▶ MATERIAL FOR THE TASK:
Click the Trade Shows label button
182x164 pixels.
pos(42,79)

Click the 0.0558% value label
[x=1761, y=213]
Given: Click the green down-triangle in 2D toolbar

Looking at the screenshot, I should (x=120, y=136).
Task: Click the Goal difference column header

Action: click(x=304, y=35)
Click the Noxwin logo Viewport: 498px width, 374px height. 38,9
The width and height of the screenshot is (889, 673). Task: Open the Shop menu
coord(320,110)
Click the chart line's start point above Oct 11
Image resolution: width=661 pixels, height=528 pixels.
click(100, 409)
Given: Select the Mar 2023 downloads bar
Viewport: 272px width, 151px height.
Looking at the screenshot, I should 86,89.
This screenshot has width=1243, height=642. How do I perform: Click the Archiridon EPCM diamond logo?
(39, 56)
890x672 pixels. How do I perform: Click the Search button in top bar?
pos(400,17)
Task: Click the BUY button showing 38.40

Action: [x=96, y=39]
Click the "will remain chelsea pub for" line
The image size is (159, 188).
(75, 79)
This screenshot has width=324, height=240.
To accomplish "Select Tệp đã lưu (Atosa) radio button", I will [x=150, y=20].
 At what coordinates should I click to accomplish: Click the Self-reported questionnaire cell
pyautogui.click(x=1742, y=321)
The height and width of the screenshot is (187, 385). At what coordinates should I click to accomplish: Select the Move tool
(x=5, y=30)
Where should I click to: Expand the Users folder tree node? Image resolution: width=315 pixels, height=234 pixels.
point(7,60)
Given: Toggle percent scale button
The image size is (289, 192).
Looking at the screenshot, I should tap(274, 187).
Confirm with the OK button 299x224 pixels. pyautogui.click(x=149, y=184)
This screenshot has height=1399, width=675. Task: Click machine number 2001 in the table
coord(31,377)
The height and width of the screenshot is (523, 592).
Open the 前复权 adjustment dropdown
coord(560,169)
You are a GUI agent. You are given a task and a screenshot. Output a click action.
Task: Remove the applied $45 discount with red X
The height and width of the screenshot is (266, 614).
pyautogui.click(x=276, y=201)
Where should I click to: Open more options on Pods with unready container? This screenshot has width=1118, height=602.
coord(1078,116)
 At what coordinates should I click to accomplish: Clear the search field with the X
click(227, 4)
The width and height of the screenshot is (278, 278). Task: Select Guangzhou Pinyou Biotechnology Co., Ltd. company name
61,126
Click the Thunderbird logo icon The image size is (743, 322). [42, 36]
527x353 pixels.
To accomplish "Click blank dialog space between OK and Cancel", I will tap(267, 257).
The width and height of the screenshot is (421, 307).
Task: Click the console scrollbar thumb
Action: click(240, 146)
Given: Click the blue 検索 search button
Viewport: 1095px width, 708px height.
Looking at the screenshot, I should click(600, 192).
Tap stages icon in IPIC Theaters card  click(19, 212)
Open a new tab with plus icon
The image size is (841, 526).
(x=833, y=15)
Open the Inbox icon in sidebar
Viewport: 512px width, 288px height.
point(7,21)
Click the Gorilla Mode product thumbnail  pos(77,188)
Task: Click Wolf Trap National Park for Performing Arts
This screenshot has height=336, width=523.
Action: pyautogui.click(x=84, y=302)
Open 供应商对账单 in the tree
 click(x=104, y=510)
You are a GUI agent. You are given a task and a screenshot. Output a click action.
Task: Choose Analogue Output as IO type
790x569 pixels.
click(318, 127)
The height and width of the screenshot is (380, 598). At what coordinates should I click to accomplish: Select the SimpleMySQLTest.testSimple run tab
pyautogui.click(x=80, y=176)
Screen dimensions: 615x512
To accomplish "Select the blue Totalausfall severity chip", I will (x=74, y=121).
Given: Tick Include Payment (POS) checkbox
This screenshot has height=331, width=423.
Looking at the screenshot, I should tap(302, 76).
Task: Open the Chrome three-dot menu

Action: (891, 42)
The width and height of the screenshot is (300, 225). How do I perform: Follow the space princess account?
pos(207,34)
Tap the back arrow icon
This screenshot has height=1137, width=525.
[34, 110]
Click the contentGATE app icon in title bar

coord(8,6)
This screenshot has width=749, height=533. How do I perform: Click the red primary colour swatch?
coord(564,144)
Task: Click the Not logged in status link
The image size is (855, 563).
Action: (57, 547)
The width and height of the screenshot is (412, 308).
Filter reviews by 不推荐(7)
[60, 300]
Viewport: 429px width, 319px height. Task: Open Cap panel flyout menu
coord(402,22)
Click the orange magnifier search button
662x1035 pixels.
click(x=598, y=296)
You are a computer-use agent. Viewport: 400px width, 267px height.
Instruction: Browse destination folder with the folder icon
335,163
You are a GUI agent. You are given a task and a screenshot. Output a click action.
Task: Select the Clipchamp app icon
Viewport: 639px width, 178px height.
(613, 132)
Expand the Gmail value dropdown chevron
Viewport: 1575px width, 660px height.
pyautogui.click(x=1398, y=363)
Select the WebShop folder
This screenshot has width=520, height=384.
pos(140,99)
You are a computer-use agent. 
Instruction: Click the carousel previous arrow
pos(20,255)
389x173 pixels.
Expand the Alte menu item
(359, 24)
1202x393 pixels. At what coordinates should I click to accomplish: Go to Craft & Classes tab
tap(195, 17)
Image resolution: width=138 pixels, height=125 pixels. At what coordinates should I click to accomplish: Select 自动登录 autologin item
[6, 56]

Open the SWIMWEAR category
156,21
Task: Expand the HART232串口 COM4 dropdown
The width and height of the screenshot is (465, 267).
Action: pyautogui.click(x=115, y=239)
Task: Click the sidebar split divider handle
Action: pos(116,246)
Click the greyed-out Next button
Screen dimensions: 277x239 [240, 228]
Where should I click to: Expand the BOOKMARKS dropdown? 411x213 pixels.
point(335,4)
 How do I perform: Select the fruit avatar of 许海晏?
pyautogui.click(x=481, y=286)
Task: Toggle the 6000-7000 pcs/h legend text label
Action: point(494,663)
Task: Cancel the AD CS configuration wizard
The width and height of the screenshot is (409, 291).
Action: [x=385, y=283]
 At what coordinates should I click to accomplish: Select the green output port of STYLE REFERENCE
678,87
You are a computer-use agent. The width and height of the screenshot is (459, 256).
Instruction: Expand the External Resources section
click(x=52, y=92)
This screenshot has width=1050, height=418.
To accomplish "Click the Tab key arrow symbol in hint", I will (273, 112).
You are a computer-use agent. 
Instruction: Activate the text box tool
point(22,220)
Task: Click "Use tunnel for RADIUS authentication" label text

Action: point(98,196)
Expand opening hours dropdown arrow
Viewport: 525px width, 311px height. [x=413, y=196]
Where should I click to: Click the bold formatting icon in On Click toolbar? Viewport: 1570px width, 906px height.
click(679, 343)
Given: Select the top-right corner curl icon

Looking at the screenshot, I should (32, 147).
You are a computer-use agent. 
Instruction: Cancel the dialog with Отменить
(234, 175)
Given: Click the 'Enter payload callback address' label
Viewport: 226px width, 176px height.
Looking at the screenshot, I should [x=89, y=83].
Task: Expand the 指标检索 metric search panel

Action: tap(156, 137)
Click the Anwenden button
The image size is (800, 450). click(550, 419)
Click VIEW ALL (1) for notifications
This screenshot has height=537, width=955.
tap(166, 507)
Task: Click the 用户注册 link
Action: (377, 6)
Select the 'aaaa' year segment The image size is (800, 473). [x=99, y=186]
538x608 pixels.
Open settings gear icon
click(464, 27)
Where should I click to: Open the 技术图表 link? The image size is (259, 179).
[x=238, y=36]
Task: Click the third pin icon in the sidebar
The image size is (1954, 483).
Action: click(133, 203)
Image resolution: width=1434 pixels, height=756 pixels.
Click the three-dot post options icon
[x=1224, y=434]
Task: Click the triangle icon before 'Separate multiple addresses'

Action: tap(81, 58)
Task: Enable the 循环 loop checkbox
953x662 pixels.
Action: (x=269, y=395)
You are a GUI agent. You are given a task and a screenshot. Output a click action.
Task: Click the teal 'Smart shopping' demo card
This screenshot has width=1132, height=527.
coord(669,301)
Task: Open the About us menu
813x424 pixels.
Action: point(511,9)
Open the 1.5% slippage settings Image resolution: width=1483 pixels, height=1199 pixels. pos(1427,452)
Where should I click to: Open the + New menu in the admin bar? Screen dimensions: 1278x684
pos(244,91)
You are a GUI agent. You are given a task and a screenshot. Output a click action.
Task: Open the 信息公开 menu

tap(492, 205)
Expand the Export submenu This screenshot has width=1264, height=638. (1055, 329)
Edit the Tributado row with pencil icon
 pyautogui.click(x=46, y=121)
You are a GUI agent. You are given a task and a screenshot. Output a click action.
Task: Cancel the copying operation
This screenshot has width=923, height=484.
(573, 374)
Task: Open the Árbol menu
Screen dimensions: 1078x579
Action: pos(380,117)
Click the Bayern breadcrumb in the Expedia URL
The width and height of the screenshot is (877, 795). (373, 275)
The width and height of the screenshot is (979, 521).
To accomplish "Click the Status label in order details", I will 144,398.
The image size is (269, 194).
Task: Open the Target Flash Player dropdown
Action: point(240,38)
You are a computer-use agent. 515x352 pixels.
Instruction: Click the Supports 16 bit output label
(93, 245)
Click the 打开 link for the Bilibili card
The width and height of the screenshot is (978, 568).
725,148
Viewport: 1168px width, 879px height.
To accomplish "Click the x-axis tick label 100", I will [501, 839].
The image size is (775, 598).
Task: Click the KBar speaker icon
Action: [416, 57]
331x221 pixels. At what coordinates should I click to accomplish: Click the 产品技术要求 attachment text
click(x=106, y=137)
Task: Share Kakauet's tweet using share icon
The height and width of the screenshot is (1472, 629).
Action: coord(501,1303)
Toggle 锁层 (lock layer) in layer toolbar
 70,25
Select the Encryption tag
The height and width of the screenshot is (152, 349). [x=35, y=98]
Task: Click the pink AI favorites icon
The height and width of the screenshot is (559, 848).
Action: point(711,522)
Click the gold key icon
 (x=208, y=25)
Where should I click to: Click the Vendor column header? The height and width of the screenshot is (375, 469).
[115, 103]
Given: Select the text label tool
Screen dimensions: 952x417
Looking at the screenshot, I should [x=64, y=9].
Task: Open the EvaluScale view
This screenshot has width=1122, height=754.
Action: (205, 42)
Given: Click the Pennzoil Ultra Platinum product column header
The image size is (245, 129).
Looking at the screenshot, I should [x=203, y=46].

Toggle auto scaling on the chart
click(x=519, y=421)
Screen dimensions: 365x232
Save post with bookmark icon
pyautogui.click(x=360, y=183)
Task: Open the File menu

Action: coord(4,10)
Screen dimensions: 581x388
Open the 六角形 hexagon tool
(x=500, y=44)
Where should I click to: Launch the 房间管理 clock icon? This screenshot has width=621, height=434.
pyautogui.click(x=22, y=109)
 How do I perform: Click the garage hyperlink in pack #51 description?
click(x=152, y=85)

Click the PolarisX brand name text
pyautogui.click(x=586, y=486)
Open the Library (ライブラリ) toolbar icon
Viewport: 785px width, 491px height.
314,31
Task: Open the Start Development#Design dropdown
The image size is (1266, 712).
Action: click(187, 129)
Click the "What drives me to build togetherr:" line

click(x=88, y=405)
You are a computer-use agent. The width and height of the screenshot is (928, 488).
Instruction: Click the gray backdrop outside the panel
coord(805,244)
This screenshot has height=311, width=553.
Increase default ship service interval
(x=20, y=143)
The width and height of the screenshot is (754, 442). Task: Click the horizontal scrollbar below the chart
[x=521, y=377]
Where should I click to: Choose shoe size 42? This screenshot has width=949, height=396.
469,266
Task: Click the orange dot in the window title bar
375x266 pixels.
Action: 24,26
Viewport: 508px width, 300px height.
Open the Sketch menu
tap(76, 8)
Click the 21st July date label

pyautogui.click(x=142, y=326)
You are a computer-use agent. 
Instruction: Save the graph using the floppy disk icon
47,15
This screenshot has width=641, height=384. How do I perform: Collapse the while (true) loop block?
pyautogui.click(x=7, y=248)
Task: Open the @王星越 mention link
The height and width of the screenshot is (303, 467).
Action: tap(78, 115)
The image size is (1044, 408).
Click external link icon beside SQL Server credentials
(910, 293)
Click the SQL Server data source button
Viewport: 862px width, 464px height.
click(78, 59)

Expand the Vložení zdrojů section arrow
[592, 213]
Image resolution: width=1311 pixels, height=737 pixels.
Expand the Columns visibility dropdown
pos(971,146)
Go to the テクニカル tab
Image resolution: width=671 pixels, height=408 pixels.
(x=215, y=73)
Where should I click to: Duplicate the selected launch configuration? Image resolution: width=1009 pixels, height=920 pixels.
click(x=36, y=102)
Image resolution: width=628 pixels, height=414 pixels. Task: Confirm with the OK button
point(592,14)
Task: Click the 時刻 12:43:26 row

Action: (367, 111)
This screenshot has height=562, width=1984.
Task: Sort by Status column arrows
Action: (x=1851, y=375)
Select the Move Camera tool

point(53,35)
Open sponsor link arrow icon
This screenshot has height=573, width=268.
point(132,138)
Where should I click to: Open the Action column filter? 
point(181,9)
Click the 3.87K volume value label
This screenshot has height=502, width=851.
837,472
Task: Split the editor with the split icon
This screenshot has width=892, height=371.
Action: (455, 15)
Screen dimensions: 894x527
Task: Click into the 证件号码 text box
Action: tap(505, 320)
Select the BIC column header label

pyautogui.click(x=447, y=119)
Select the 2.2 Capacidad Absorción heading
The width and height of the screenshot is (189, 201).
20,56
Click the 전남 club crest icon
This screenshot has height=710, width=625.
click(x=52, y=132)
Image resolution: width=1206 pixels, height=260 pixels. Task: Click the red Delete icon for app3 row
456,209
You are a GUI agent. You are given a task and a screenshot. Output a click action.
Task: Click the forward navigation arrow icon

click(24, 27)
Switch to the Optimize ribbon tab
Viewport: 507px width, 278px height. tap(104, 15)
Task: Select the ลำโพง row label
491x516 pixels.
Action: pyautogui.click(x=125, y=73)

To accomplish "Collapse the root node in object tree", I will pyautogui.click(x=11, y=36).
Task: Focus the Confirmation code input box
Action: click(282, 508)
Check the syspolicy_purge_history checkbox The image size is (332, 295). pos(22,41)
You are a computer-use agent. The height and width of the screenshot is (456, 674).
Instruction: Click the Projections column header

▶ REQUIRED WORK:
Copy the entries word for word. Start at the first line and end with the line containing "Click the Noxwin".

▶ TASK ANSWER:
Click the Trade Shows label button
182x164 pixels.
pos(42,79)

Click the 0.0558% value label
[x=1761, y=213]
Given: Click the green down-triangle in 2D toolbar

Looking at the screenshot, I should (x=120, y=136).
Task: Click the Goal difference column header

Action: click(x=304, y=35)
Click the Noxwin logo Viewport: 498px width, 374px height. 38,9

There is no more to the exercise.